■ Task ■
Read the records below. Copy each line where the string "circle" occurs.
The input section start
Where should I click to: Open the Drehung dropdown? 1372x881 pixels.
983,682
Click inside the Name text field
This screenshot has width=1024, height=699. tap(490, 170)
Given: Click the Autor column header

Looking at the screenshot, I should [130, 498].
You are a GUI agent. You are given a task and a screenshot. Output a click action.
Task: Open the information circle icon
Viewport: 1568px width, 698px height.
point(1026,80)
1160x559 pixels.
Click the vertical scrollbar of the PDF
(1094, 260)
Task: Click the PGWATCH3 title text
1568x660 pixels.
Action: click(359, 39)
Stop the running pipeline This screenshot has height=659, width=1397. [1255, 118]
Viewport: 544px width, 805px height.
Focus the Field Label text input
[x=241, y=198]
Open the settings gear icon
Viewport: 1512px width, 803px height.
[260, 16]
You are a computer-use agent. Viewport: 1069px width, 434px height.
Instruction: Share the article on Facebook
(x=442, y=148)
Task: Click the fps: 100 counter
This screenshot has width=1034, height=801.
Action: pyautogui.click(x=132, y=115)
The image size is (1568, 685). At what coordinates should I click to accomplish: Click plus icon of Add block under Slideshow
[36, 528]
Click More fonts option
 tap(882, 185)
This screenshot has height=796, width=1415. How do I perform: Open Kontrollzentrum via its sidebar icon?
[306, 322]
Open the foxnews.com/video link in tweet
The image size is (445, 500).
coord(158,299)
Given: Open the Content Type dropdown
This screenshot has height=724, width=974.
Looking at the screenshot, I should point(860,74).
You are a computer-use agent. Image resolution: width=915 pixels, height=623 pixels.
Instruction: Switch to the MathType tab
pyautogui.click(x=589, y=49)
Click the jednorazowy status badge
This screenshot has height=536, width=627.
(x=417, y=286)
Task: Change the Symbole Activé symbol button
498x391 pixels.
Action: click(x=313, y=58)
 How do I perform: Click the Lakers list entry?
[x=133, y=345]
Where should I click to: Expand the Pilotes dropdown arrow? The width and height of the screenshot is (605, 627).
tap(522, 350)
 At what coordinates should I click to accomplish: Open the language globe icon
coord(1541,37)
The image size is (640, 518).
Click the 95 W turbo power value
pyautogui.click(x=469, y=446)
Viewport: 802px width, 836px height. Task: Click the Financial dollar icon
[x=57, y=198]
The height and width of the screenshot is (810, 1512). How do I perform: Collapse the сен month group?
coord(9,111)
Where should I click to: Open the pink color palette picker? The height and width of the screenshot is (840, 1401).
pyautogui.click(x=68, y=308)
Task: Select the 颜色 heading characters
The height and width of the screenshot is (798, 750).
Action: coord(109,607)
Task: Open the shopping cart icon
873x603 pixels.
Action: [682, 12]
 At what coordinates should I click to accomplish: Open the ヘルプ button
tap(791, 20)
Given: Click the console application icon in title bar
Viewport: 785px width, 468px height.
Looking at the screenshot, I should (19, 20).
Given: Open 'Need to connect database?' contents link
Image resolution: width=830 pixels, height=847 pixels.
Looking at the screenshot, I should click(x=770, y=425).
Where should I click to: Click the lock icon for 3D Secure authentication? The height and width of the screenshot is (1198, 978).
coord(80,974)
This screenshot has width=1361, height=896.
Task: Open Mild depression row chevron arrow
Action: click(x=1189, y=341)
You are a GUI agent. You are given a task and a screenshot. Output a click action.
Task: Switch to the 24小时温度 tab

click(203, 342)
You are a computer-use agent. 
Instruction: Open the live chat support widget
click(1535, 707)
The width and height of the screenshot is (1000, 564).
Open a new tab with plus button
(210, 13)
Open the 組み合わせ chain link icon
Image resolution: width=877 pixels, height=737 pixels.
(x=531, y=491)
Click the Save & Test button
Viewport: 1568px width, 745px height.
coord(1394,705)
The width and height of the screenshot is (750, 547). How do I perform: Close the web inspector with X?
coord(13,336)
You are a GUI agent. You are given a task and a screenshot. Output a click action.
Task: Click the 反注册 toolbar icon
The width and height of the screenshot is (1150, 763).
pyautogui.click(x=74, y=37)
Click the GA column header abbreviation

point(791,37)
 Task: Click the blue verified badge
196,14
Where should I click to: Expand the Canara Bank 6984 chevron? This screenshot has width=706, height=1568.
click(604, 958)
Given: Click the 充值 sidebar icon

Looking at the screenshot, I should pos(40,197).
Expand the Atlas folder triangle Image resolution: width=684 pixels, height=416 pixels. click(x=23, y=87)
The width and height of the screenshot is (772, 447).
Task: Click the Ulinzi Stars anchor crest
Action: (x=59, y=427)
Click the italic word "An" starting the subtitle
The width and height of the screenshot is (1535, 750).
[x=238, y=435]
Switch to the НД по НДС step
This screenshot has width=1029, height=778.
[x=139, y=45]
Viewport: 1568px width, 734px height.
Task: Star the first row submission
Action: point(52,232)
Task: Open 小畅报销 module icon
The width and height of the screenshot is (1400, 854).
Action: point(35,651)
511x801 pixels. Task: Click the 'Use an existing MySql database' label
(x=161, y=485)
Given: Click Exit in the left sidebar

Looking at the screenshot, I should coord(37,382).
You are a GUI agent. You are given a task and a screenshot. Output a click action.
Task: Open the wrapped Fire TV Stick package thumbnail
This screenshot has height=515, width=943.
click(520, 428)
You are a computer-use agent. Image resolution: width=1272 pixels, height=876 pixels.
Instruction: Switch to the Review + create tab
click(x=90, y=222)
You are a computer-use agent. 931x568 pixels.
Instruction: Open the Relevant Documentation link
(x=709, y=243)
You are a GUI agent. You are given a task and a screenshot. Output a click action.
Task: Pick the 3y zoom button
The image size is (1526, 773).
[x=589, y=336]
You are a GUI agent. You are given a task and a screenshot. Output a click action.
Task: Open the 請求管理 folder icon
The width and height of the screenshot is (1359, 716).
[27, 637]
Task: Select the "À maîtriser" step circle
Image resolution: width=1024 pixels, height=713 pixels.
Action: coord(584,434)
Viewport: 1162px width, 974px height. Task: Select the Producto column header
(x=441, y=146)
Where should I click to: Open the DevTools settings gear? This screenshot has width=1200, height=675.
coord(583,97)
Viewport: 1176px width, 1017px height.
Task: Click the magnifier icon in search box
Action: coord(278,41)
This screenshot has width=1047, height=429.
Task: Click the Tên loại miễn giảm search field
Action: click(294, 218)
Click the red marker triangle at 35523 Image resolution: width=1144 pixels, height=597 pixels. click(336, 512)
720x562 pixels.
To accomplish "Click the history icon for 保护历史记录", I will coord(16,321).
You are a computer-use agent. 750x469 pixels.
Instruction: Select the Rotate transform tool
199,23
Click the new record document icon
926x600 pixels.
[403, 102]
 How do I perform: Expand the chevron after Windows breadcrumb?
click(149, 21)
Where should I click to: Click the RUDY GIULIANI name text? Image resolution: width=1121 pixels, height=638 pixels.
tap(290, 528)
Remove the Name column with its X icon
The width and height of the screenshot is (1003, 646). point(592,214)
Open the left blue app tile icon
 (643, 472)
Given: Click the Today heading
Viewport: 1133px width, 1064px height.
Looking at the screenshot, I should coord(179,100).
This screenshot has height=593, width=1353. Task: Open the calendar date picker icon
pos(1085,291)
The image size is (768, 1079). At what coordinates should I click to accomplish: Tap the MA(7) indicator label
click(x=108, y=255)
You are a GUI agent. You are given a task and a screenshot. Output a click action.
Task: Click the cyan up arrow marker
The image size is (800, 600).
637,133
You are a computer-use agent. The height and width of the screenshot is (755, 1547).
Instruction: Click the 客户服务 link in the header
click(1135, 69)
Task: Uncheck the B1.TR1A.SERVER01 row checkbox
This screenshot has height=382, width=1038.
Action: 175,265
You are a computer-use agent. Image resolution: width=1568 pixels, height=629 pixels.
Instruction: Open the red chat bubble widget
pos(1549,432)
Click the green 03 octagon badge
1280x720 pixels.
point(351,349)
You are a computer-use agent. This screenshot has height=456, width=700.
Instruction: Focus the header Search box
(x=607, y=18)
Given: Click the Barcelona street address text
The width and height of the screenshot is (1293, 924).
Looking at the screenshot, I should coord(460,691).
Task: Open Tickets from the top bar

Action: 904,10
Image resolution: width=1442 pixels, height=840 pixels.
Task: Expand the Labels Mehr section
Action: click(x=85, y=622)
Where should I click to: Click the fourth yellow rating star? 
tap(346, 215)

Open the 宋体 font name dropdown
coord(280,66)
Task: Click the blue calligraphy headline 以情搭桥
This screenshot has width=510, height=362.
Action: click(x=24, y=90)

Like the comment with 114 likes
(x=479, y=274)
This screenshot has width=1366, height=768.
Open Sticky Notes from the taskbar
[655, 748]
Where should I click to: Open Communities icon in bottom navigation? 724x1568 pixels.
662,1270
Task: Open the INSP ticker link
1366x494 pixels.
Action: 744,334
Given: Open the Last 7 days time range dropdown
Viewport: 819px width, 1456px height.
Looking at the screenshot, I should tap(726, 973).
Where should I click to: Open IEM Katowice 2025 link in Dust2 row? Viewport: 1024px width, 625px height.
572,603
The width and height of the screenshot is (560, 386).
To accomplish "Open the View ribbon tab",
The input section end
■ Solution for this task ■
Task: Open the information circle icon
Task: Select the "À maîtriser" step circle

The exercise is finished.